Exercise instructions: Reproduce the lines below exactly, from the one containing "The height and" through the one containing "Task: Click the EMF warning icon", both included. Leave out any pictures.

Stored data:
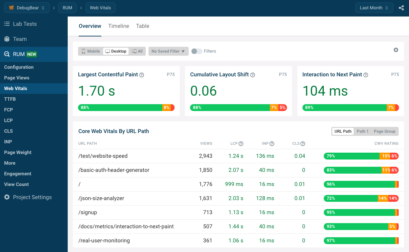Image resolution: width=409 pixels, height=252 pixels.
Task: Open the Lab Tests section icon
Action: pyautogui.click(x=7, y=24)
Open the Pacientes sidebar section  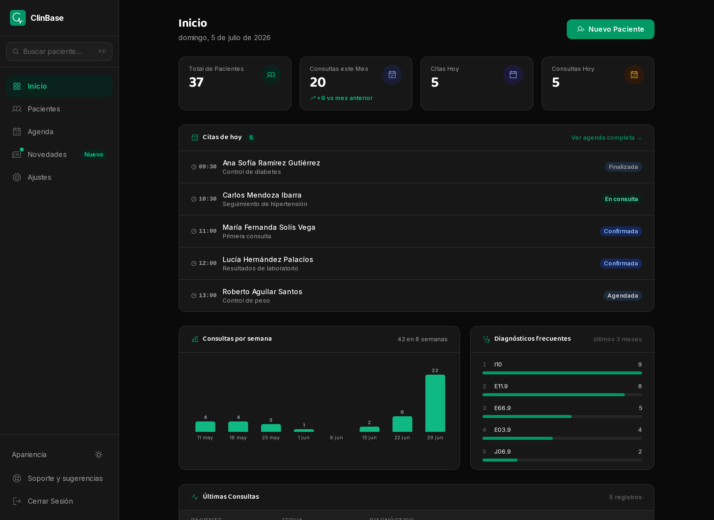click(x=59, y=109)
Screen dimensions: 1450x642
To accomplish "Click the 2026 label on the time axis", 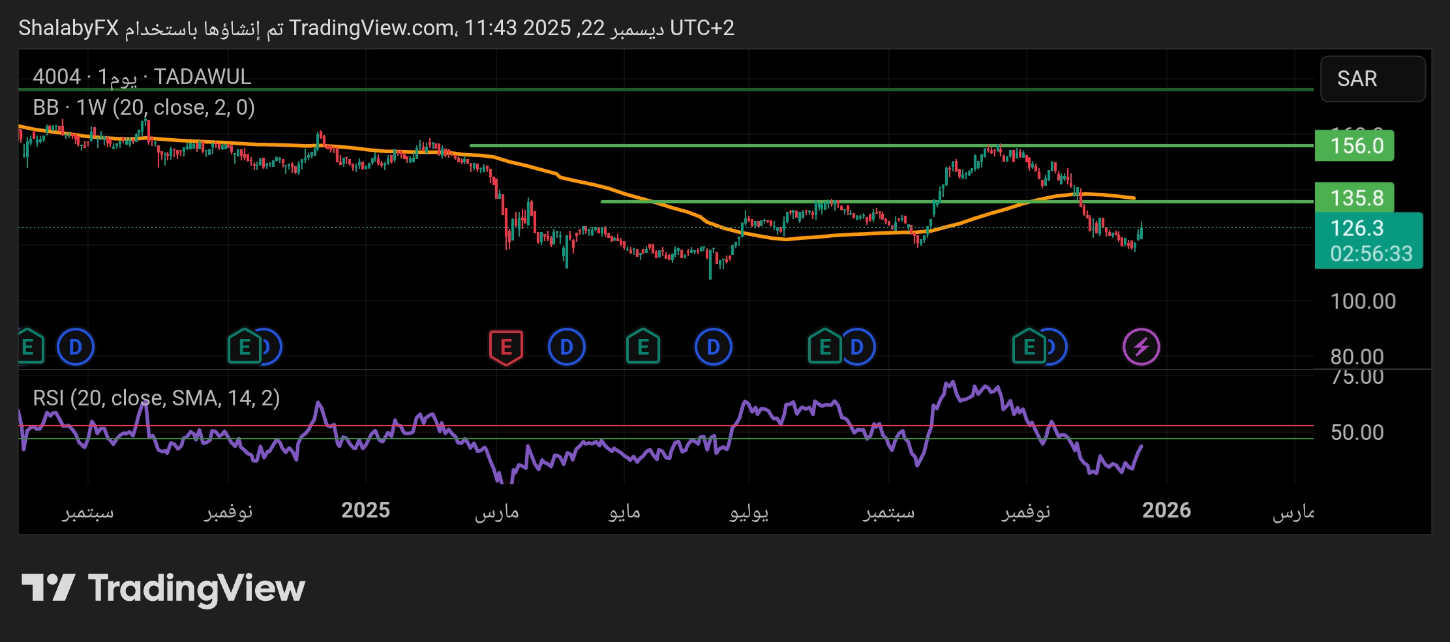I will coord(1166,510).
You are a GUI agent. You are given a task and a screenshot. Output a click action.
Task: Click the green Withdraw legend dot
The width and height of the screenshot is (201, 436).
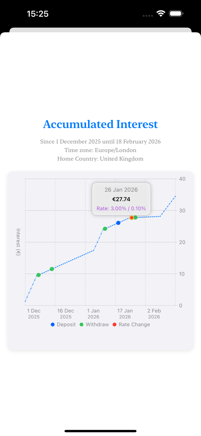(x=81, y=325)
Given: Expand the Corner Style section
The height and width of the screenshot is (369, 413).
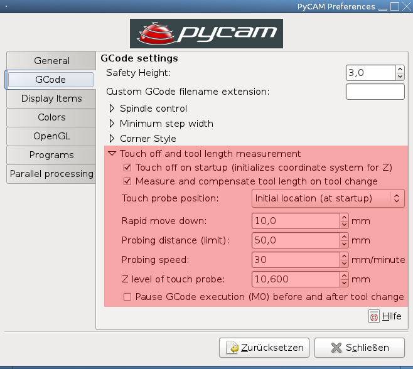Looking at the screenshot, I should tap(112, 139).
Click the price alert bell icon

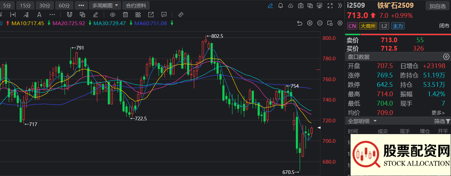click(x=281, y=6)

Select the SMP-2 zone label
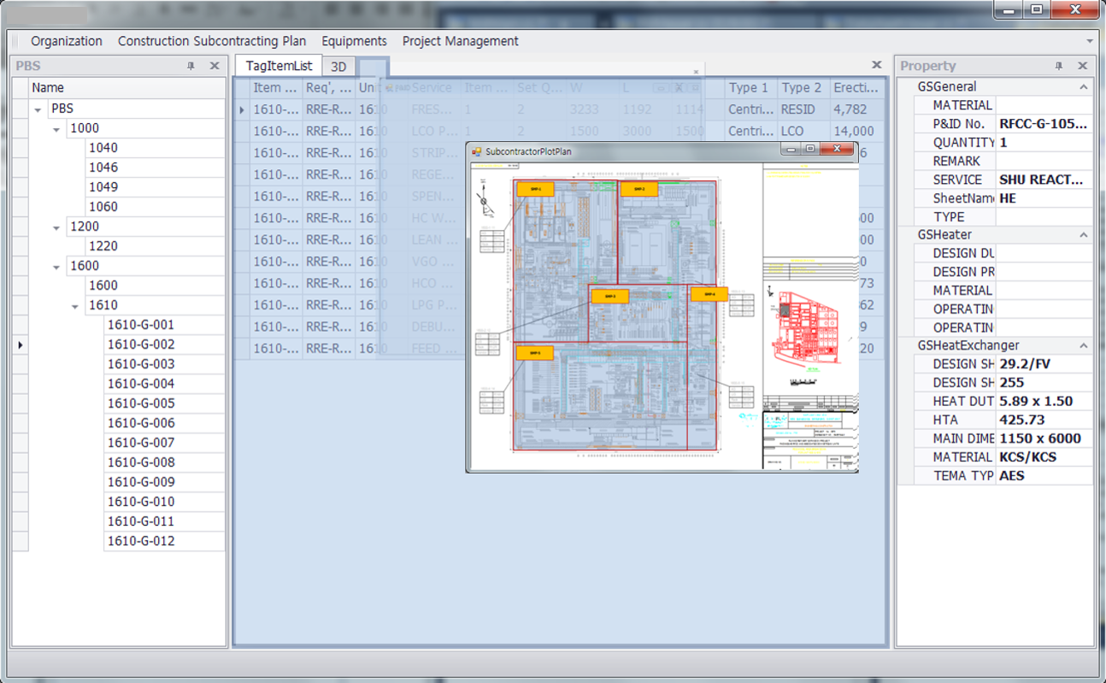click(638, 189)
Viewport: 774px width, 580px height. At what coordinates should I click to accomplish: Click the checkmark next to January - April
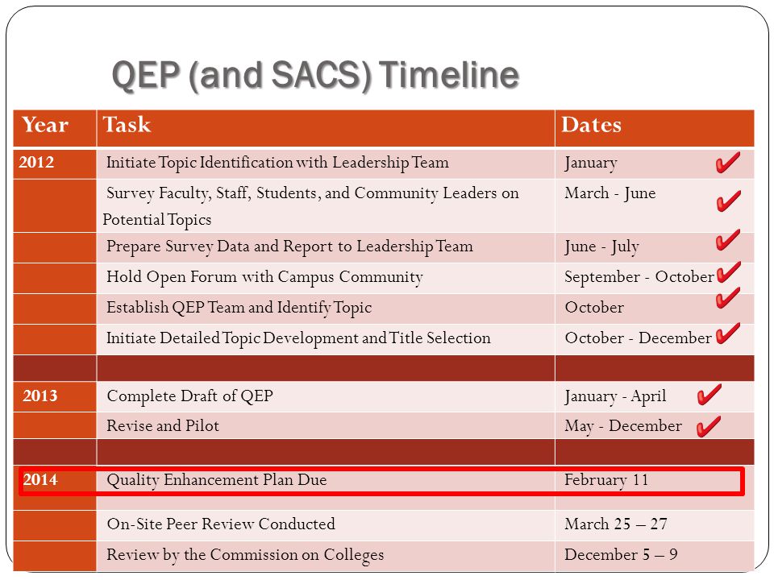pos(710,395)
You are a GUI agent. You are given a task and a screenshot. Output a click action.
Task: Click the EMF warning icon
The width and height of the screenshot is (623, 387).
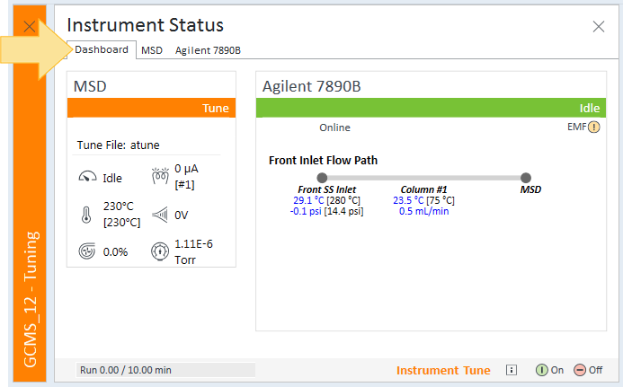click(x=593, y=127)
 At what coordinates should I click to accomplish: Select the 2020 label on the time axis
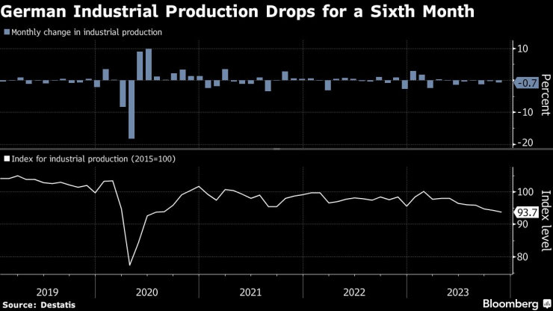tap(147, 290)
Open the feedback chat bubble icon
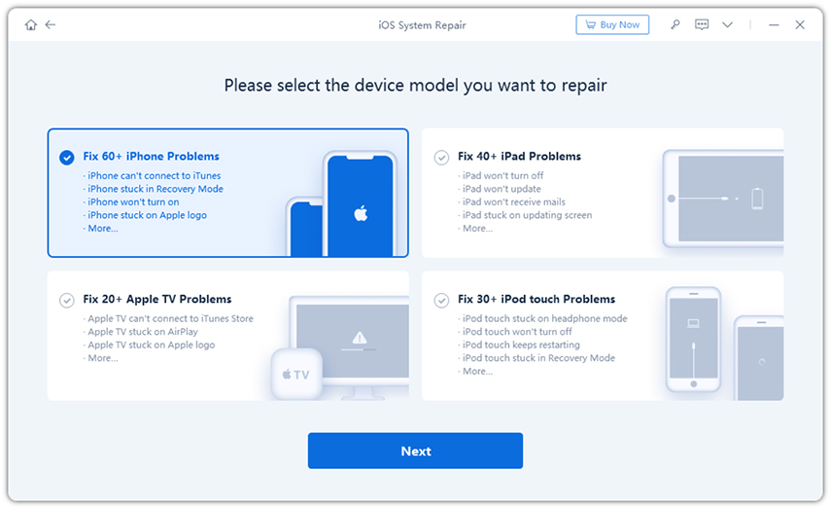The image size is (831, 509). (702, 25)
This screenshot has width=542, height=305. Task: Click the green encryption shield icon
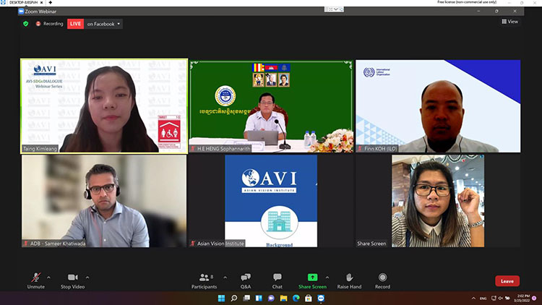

Written response:
The height and width of the screenshot is (369, 413).
Looking at the screenshot, I should tap(112, 139).
Click the price alert bell icon

click(x=281, y=6)

Select the SMP-2 zone label
click(638, 189)
Viewport: 774px width, 580px height. At what coordinates should I click to accomplish: Click the checkmark next to January - April
pos(710,395)
You are a GUI agent. You are given a task and a screenshot. Output a click action.
Task: Click the EMF warning icon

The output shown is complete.